Saturday, July 16, 2011

Due Date

Today was Aleah's due date. It has finally come. I anticipated being overcome with grief and sorrow but instead I am filled with longing, love, hope, and thankfulness. No one but God Himself could do this in me. I could not manufacture these feeling voluntarily. He is good. He is my healer. He has wounded that He might heal. Yes, He took her and inflicted the wound, and yes, He is still good. Please believe that He can take children and still be the good and faithful God that He promises He is.

I have heard many people claim that if God takes away children from their parents then He cannot be trusted and He is no longer good. Do not buy into that pack of lies. He is God. Who are we to tell Him what He can and cannot do? He sacrificed His only Son for us, and we have the gall to tell Him that He cannot have our own children if He wants? If we perfectly understood the mind of God and all His ways, why would we ever worship Him? There would be no point. We would know it all and would not have need of Him. So when things happen in your life that are beyond your understanding...it's ok. Really. Because He is a good God. Choose to see that. Because you can choose not to.

I remember being in worship a few weeks after Aleah died and I asked God, "Why did You take her?". I wasn't expecting a response but He gave me one. In fact, it is the only thing He has ever said to me about the "why" of this whole situation. He asked me a question, "Jessica, would you believe that I sacrificed her so that you would love Me more?" I remember  being absolutely stunned by this question because God was telling that not only did He do this TO me but He did this FOR me.

When He said, "so you would love me more" I thought He meant I would continue to grow in love for God. But as I was driving home from a dear friend's house today, He revealed to me even more of what He meant. "Love me more" means that I literally love Him more than I love Aleah. And do you know what the scary part is? I DO love Him more.

This is not something that has happened overnight either. In fact, to be perfectly honest for a few months after she died when I thought about heaven, I mostly thought about Aleah. When I thought of going home, I thought of getting to see Aleah first. I wanted her to be the first one I would see...even before my blessed Savior. He is a jealous God. There will be NONE before Him. No not even our children. But He did not strike me down in anger for my betrayal. But rather He slowly worked on my heart, showing me that He was the only One who would never disappoint me or let me down. That He was the fulfillment I was searching for. That even if Aleah has stayed she could not satisfy my deep need for perfect love. She would disappoint me. But He would not. His perfect love would cast out all my fears.

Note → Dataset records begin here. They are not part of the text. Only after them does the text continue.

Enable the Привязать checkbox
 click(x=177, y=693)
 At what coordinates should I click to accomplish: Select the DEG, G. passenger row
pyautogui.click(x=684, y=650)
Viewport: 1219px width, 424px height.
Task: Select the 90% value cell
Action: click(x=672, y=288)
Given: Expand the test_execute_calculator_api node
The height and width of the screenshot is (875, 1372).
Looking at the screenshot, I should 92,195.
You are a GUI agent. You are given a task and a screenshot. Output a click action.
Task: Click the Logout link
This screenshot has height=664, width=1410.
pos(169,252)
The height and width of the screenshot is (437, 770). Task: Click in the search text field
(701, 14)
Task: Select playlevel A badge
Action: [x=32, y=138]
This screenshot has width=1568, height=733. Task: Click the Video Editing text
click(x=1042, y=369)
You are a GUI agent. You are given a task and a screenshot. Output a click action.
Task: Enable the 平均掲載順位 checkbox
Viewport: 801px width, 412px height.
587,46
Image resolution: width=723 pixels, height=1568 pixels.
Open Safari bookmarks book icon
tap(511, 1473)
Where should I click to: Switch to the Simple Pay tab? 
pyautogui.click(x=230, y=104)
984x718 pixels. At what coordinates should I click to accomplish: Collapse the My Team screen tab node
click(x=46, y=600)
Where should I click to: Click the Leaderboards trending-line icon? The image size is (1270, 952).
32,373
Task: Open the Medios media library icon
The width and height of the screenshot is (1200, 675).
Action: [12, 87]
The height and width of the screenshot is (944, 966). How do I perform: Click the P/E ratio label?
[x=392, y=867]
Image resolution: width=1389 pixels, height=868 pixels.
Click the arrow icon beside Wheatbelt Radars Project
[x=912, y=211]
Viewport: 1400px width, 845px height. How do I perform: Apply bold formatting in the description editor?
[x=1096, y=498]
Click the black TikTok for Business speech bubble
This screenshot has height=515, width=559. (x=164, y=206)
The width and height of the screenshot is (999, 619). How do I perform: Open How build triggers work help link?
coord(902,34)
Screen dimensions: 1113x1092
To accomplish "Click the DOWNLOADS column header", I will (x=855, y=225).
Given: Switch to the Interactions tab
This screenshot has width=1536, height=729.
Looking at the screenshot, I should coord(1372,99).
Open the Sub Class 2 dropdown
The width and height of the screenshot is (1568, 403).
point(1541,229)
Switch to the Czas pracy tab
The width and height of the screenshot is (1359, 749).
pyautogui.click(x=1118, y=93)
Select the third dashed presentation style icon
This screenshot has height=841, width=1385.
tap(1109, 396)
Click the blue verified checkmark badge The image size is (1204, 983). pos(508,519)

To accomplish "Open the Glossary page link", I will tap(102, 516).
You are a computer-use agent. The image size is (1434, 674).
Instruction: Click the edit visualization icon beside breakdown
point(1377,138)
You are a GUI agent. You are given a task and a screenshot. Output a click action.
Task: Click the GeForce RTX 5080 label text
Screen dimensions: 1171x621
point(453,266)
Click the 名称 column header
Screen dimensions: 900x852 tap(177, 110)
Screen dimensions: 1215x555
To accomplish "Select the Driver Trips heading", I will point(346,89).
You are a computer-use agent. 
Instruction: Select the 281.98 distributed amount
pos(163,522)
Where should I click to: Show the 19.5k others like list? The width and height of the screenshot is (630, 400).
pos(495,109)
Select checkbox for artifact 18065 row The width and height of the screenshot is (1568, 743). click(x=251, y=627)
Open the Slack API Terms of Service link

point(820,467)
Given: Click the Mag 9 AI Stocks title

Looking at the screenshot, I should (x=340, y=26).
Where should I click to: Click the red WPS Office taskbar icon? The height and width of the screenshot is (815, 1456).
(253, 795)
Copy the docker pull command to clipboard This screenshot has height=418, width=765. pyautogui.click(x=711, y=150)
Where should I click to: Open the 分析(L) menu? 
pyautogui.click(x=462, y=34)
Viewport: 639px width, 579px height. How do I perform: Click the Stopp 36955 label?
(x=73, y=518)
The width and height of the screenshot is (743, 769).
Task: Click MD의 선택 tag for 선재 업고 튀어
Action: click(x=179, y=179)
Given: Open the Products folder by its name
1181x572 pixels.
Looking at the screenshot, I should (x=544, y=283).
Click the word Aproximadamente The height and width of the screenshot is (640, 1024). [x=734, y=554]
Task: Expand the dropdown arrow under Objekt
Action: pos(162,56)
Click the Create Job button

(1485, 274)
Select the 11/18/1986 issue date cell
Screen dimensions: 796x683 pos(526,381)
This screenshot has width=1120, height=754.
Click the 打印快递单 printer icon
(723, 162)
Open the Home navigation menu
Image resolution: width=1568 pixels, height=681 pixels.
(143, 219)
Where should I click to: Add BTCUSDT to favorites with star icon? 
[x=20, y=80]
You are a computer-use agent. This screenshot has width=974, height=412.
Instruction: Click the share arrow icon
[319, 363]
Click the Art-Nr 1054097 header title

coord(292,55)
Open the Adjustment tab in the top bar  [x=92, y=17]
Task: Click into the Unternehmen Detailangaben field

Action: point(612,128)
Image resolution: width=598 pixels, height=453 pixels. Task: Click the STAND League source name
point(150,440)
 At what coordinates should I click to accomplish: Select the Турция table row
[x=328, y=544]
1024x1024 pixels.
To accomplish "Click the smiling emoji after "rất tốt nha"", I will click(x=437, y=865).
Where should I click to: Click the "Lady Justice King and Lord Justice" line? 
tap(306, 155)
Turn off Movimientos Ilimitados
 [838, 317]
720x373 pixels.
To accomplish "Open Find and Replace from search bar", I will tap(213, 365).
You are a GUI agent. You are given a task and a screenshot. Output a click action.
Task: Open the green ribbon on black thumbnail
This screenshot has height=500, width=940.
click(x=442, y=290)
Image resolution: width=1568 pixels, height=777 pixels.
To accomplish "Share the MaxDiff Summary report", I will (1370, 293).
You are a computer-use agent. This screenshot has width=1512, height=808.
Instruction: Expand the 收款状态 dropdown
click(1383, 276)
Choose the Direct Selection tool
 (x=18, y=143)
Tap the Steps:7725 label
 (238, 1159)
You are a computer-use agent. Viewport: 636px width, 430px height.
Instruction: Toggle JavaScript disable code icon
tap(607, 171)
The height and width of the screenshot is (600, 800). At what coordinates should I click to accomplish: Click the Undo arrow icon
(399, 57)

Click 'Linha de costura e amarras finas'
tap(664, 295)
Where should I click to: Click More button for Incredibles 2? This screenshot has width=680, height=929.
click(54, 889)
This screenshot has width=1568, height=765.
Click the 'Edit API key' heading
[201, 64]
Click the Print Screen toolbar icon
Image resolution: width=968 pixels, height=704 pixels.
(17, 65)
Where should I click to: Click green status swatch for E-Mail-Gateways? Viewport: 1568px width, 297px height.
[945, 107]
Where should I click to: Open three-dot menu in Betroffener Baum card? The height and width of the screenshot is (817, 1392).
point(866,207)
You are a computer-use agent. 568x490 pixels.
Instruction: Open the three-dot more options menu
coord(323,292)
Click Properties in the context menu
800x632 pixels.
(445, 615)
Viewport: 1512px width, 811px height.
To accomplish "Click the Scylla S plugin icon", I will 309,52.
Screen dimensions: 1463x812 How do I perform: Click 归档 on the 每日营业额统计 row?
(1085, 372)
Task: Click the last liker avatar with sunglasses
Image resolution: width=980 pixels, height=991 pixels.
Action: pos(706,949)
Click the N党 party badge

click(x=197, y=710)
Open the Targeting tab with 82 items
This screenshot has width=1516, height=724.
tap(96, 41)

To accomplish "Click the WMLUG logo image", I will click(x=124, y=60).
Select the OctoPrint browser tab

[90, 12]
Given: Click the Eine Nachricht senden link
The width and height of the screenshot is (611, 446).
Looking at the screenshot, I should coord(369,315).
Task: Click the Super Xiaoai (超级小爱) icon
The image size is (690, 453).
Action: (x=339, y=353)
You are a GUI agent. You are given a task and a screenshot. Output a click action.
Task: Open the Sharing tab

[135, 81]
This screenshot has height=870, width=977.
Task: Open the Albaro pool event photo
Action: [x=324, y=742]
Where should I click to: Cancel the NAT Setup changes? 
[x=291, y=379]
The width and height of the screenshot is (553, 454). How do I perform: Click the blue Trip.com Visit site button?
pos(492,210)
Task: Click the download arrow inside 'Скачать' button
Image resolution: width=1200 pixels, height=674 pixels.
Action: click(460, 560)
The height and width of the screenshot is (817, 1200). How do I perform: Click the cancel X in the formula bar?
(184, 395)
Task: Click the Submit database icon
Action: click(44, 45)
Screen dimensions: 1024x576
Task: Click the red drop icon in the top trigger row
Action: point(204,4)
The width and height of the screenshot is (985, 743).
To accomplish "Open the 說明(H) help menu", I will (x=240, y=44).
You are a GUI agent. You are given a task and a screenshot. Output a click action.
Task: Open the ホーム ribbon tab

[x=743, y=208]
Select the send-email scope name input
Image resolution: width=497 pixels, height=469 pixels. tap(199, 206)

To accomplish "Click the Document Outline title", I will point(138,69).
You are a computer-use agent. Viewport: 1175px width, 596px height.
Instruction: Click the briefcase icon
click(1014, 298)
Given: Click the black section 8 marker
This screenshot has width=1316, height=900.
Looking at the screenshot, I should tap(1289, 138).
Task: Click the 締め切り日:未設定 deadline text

So on this day that the Lord has made, I will rejoice and be glad in it. Because He has given it to me. He knows all my days. He knows the plans that He has for me. And they are plans to give me a hope and a future. And I have hope. I hold onto it tightly. His hope will not disappoint.

My dear, sweet friend Stevie is VERY pregnant right now. In fact, she will deliver her son Cooper any day now. She has been the most amazing friend to me through this heart-wrenching season. She has cried with me and listened to me talk on and on. She is so dear to my heart. She was there when I was in the hospital at PVH. She is my prayer warrior. And I would like to share with you a poem she wrote for Aleah and our family. She has an amazing gift of writing poetry. Read it and be blessed!

Aleah Grace
March 23, 2011

She came here unexpectedly,
But only for a time.
An Angel sent from Heaven
With a purpose quite divine.
The earth was never meant to be
The place where she called home.
She was simply just a messenger
Of Heaven's very own.
For many, it was hard to see
The purpose of her birth
But the Father has a reason
Why He sent this child to earth.
This tiny Angel's message
Was of blessing and of love.
She brought with her the Father's Heart,
A glimpse of Heaven above.
Never did she suffer pain,
And never did she cry.
She was simply sweet perfection
And the Apple of God's eye.
That must be why He wanted her
And kept her free from harm.
An Immigrant ascending to
The Father's open arms.

Thank you Stevie! I love you so much my precious friend.